One Woman Against War: the Jeannette Rankin Story

The Jeannette Rankin Brigade, also known as the Peace Parade, called for an end to American military action in Vietnam.

This excerpt from “One Woman Against the War: The Jeannette Rankin Story,” tells of the protest march in Washington, DC, in January 1968 and subsequent legal action to overturn a law that banned large assemblies outside the US Capitol.
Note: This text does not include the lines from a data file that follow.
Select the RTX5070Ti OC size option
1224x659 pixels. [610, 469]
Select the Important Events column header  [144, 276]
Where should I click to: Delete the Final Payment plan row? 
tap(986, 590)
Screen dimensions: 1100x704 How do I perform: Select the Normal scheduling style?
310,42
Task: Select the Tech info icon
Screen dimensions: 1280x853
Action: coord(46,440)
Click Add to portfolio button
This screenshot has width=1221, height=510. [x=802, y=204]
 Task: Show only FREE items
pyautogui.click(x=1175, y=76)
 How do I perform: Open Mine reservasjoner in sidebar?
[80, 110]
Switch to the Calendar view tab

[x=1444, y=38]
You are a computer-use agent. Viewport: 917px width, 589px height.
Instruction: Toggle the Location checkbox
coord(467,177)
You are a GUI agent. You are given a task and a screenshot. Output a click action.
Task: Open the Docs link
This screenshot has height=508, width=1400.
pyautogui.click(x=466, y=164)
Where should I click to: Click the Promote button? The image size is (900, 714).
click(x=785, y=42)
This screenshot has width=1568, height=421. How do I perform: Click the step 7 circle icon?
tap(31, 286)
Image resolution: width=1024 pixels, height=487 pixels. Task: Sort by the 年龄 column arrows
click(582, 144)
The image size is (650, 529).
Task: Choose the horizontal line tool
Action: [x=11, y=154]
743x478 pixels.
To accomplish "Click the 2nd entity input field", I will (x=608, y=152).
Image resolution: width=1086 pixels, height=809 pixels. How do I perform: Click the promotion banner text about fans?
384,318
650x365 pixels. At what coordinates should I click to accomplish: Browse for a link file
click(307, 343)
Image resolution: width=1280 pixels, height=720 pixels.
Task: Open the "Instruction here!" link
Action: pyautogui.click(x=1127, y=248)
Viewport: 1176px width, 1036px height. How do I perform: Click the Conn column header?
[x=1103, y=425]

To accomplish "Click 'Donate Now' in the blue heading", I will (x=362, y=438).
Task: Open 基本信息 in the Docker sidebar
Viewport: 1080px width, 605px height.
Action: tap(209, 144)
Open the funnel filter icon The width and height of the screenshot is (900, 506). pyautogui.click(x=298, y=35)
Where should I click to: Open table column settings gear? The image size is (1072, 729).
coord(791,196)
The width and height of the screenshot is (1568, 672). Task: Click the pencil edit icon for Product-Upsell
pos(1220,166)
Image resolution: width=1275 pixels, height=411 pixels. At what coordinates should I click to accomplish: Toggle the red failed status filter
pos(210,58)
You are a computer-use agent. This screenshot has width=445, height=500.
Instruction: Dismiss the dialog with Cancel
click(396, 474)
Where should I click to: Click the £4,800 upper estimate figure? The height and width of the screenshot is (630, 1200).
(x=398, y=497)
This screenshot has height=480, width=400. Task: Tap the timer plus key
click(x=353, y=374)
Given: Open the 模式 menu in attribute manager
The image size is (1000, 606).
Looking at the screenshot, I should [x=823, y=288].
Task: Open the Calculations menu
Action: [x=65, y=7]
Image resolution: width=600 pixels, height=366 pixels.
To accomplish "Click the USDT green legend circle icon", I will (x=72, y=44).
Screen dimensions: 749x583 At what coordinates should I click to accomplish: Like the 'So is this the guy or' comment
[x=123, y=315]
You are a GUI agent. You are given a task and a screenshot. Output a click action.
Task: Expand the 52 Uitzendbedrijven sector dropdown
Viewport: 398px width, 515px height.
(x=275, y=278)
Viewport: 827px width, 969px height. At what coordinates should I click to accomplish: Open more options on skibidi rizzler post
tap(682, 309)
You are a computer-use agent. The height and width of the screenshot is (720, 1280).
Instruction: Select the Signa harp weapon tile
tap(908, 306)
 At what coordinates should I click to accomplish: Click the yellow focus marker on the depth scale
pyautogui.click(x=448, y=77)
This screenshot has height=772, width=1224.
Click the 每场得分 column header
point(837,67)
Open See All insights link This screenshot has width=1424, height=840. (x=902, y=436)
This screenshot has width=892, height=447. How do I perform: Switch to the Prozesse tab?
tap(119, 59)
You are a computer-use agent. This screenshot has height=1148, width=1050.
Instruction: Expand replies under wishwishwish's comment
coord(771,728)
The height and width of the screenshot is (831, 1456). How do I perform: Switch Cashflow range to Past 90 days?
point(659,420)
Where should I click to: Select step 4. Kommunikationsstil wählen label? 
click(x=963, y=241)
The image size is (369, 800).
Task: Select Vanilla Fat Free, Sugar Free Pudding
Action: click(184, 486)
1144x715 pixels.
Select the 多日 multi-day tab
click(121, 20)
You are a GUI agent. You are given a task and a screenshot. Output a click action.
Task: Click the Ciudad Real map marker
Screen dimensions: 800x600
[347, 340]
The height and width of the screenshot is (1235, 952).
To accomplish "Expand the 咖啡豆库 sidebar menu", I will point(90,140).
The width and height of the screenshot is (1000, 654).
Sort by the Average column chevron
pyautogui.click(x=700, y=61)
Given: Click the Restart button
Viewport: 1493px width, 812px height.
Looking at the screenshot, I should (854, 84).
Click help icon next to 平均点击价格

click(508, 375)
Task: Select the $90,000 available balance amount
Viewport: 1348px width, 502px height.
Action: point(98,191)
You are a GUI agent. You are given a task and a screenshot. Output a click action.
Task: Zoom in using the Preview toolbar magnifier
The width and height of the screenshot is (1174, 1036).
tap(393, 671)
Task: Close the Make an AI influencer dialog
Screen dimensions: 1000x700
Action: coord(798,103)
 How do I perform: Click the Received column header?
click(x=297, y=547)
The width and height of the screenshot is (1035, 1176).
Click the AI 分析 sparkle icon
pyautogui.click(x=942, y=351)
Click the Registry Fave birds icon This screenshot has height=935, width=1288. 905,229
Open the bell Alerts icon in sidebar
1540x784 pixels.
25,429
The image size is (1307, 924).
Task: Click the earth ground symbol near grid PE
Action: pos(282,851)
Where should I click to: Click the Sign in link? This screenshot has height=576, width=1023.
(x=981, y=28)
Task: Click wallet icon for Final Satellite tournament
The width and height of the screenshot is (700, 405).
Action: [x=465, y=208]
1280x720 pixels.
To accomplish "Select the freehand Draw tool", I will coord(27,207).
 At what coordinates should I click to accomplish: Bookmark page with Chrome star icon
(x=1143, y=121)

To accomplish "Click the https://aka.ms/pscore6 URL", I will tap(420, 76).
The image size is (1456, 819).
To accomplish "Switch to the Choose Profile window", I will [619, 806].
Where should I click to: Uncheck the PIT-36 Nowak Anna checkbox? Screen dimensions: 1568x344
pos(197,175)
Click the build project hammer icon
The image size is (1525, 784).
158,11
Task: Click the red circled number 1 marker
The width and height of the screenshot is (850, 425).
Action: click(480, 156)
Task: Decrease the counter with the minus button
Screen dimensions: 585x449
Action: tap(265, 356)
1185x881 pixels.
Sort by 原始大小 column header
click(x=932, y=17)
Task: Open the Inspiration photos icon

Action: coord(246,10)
Copyright 2016-17 by Kevin S. Giles, Author

That winter day in the nation’s capital, Swedish film actress Viveca Lindfors would read a petition explaining that women marching in the Jeannette Rankin Brigade represented millions of people opposed to the war and suffering from neglect of human needs in the United States. Marchers had attended a briefing the evening before they took to the streets. They were told that the presence of such a large group of protesters would violate Section 193 (g) of title 40 of federal law, which read: “It is forbidden to parade, stand, or move in processions of assemblages in said United States Capitol Grounds….” The evening before the march, radical feminists began agitating for civil disobedience confrontations that in their estimation would leave a stronger impression than women fulfilling expectations by abiding by rules and laws governing marches on the Capitol. To many people, the rift that resulted would become more memorable than the march itself.